**What to produce:** Extend the passage below about David Cameron's record on gay rights, picking up after its final sentence.

═══ Selected passage ═══

David Cameron's putative Home Secretary has just announced that he thinks B&Bs – places open for hire to the public – should, in practice, be legally permitted to put up signs saying "No Gays". How is this different to turning away black people or disabled people or Jewish people – except that Cameron would sack Grayling if he supported discrimination against them?

Meanwhile, Cameron has given two interviews to the gay press – and both have led him to tell shocking untruths, or demand the interview be stopped.

In his recent interview for Gay Times with a sympathetic former Tory researcher, Cameron offered a few tongue-tied answers defending his record – he supported the homophobic Section 28 laws until 2005, and included it in his personal election literature – before suddenly snapping that the cameras should be switched off, and adding: "Can we stop for a second?... I'm finding it... I'd almost like to start again from scratch... I'm finding the whole thing actually..." and then he petered out. No other issue has reduced him to such inarticulate stammering.

In his interview with me for Attitude, Cameron denied voting to ban gay people from having the chance to provide an adoptive home for children in care. When I showed him the vote in Hansard, he mumbled, "That's not my recollection." He repeatedly said that he wouldn't ally with homophobic parties in the European Union, but when I showed him evidence of his closest European allies – indeed, those who were invited to address the Conservative Party conference – calling gay people paedophiles and "faggots", he simply kept repeating: "I'm not allied with parties that have views on homophobia or racism that I think are unacceptable."

Only a few years ago Cameron was attacking Tony Blair for "moving heaven and earth to allow the promotion of homosexuality in our schools". It's a statement that shows he really didn't understand what homosexuality is: did he think a child can be taught to be gay?

═══ Provided material ═══

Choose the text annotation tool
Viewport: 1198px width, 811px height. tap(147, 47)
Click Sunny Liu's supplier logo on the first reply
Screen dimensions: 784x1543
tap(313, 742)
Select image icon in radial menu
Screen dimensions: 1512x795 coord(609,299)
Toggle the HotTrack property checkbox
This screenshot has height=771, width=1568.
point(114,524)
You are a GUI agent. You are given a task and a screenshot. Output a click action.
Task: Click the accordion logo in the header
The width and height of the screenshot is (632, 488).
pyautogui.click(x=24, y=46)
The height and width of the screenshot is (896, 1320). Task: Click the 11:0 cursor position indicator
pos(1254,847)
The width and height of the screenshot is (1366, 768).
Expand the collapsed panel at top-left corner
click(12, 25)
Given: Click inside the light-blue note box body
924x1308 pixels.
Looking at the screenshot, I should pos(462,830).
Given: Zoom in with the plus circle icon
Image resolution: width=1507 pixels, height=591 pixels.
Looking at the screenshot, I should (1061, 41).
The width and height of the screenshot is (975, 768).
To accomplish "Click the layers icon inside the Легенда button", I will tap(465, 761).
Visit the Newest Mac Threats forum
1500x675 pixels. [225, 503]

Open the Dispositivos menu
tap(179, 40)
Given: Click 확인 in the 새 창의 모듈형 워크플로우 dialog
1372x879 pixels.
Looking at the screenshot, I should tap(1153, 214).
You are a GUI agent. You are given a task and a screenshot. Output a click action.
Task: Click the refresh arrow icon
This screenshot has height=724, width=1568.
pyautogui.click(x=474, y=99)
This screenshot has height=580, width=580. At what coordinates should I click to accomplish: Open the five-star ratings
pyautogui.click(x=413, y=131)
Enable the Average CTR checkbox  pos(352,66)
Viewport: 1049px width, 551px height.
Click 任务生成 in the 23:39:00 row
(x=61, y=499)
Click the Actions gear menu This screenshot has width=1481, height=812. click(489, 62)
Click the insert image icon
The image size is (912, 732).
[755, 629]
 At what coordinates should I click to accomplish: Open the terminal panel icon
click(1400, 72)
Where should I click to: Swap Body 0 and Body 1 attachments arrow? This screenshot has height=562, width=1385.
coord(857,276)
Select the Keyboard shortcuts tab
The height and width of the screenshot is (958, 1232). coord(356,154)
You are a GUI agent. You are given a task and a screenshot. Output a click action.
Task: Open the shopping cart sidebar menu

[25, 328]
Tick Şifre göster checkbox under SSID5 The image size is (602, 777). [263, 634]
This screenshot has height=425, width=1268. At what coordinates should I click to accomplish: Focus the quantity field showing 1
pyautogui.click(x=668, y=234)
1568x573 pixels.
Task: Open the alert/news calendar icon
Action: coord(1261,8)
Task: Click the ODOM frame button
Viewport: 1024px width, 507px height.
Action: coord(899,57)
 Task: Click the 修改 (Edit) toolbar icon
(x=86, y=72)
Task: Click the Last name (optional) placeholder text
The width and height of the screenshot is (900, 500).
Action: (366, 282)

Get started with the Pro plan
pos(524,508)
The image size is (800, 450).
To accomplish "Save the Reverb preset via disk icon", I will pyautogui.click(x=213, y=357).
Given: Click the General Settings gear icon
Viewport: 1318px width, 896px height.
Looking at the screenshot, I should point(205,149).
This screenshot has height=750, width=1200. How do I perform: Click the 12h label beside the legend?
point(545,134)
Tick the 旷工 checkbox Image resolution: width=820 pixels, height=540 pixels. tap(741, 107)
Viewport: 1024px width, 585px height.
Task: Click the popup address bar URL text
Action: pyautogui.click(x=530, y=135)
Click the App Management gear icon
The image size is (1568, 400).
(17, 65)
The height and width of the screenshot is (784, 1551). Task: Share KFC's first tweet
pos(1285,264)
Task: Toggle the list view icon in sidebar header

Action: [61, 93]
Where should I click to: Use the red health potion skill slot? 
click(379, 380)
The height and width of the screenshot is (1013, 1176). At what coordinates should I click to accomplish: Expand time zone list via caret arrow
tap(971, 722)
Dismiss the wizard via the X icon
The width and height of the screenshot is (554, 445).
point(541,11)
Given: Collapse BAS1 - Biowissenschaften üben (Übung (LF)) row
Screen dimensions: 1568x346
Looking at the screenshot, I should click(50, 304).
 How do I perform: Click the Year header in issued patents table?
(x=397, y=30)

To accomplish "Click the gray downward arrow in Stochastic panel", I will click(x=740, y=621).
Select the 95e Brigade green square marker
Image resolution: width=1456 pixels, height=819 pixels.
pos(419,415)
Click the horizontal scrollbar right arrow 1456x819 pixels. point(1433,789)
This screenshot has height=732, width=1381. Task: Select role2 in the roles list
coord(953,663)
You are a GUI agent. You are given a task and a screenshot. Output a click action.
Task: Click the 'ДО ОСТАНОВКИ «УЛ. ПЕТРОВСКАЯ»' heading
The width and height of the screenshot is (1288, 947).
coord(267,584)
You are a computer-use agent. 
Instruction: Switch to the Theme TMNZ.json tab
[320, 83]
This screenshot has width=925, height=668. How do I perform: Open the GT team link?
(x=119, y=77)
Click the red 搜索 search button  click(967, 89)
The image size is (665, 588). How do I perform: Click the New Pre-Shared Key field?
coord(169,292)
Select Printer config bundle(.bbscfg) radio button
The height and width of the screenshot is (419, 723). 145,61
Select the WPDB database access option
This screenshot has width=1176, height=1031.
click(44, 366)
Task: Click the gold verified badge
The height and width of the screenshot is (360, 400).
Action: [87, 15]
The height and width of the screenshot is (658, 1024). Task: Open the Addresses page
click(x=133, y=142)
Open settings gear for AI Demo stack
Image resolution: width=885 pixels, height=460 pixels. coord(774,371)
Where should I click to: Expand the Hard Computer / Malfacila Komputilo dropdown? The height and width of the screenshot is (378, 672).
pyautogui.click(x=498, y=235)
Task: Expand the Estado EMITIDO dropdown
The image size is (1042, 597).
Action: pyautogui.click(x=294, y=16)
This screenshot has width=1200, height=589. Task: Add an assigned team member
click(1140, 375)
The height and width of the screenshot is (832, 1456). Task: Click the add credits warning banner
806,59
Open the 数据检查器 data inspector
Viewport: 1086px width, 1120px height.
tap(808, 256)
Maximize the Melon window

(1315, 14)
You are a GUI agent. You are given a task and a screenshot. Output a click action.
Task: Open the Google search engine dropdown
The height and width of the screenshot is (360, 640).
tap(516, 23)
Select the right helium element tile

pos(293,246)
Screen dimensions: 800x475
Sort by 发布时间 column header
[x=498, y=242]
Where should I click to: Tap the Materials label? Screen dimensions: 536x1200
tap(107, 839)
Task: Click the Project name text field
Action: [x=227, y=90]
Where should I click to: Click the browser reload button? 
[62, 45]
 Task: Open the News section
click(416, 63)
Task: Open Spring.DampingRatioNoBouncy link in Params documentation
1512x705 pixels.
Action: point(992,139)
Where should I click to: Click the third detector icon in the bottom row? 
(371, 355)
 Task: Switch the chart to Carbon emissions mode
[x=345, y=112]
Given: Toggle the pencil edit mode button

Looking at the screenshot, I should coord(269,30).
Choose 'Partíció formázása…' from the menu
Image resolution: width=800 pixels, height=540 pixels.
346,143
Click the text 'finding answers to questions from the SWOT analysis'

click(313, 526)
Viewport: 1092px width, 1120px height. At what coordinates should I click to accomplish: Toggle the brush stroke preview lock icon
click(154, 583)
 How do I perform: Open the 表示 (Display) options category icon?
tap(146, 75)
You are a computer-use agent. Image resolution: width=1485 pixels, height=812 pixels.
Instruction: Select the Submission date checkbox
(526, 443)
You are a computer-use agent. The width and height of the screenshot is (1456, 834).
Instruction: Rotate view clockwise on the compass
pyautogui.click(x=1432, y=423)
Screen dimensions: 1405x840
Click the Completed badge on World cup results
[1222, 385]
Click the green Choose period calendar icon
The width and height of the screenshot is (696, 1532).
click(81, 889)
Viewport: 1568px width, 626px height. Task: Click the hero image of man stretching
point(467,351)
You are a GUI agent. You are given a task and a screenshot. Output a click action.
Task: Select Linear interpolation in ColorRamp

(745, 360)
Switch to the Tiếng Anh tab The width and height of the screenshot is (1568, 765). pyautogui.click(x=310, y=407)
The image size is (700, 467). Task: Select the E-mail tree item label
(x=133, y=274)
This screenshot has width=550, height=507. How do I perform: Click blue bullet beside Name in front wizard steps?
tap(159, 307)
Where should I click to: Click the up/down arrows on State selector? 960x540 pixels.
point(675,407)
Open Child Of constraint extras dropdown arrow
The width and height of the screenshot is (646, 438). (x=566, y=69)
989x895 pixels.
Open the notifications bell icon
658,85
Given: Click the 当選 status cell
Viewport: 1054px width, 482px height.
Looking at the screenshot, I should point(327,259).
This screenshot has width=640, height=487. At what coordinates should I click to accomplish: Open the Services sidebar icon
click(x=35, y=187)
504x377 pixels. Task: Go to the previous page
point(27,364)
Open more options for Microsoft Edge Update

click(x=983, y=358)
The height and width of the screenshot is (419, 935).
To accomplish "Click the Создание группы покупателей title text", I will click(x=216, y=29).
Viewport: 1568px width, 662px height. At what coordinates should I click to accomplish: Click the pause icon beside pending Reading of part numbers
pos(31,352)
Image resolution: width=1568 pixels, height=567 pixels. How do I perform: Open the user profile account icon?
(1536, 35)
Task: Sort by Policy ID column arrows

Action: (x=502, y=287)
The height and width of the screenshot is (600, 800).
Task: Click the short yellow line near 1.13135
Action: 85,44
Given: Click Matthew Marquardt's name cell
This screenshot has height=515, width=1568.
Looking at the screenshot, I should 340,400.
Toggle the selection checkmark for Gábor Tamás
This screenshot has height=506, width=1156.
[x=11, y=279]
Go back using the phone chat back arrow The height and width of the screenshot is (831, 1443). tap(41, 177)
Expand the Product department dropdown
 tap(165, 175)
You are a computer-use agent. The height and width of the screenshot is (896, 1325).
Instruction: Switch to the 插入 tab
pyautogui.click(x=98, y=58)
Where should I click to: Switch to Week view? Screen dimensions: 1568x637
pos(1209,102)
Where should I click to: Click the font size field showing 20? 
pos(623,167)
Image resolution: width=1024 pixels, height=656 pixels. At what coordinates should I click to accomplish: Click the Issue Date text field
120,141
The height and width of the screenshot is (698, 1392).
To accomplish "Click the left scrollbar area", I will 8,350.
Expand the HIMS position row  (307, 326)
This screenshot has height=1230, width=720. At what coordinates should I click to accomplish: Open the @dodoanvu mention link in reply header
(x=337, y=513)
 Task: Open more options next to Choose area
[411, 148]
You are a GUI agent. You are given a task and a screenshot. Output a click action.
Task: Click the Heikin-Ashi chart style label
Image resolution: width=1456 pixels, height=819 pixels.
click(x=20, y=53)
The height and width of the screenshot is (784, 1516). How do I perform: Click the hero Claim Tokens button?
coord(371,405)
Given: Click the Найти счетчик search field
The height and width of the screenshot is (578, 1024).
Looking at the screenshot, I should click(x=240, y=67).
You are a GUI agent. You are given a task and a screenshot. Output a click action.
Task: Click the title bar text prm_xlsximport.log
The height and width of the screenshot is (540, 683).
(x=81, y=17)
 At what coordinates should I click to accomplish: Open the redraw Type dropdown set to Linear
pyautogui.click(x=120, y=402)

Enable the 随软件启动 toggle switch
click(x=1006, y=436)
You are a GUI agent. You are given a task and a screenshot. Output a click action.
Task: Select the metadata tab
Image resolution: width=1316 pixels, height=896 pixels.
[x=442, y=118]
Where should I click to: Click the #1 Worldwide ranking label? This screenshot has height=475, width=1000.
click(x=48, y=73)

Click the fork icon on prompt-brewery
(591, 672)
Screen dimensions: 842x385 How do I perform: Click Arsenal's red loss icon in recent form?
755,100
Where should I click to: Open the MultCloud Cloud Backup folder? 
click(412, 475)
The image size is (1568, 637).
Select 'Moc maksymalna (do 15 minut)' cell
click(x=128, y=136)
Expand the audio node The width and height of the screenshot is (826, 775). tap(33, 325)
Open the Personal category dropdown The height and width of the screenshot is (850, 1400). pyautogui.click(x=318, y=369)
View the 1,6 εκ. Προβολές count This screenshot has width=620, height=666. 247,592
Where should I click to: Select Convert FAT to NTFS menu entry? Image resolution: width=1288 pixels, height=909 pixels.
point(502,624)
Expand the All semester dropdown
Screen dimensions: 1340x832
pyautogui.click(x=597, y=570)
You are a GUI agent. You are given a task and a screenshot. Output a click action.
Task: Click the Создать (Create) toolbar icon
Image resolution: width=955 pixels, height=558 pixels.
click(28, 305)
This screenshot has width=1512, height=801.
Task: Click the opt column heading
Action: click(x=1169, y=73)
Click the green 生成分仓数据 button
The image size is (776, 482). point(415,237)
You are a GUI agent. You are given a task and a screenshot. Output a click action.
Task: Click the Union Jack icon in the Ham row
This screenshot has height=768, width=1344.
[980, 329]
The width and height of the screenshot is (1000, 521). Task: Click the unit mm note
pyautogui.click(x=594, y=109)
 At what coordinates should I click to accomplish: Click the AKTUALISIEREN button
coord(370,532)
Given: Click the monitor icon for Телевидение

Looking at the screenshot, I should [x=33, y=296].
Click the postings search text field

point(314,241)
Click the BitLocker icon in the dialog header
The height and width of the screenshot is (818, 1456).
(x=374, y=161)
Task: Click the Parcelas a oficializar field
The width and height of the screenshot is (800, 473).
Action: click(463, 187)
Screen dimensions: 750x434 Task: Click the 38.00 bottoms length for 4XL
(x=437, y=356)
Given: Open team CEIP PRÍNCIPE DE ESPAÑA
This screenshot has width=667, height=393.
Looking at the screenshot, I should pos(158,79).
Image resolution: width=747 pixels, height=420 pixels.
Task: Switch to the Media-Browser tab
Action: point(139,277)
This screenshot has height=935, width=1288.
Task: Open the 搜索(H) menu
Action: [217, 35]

═══

**Task answer:**
Now he is allowing his leading law and order spokesman to advocate open discrimination against gay people. It is the intermediate stage – when he said he "abhorred homophobia", despite choosing to ally with some of the worst homophobes in Europe – that seems increasingly like a vote-wooing anomaly.

Grayling's excuses for allowing on-going discrimination against gay people are bizarre. Nobody is forced to open a B&B. They choose to do so – and that means they can't turn away people based on arbitrary prejudices.

Gay couples aren't barging into people's homes and demanding a bed for the night. They are simply trying to use a publicly advertised service, without having the door slammed in their face because of a harmless natural difference they were probably born with.

This is a tragedy primarily for the large number of naturally right-wing gay people who want to vote Conservative.

It will be a great day for Britain when gay people can choose any party on the political spectrum, knowing it won't support prejudice and bigotry against them. David Cameron told us that day had come. His actions, alas, show that it has not.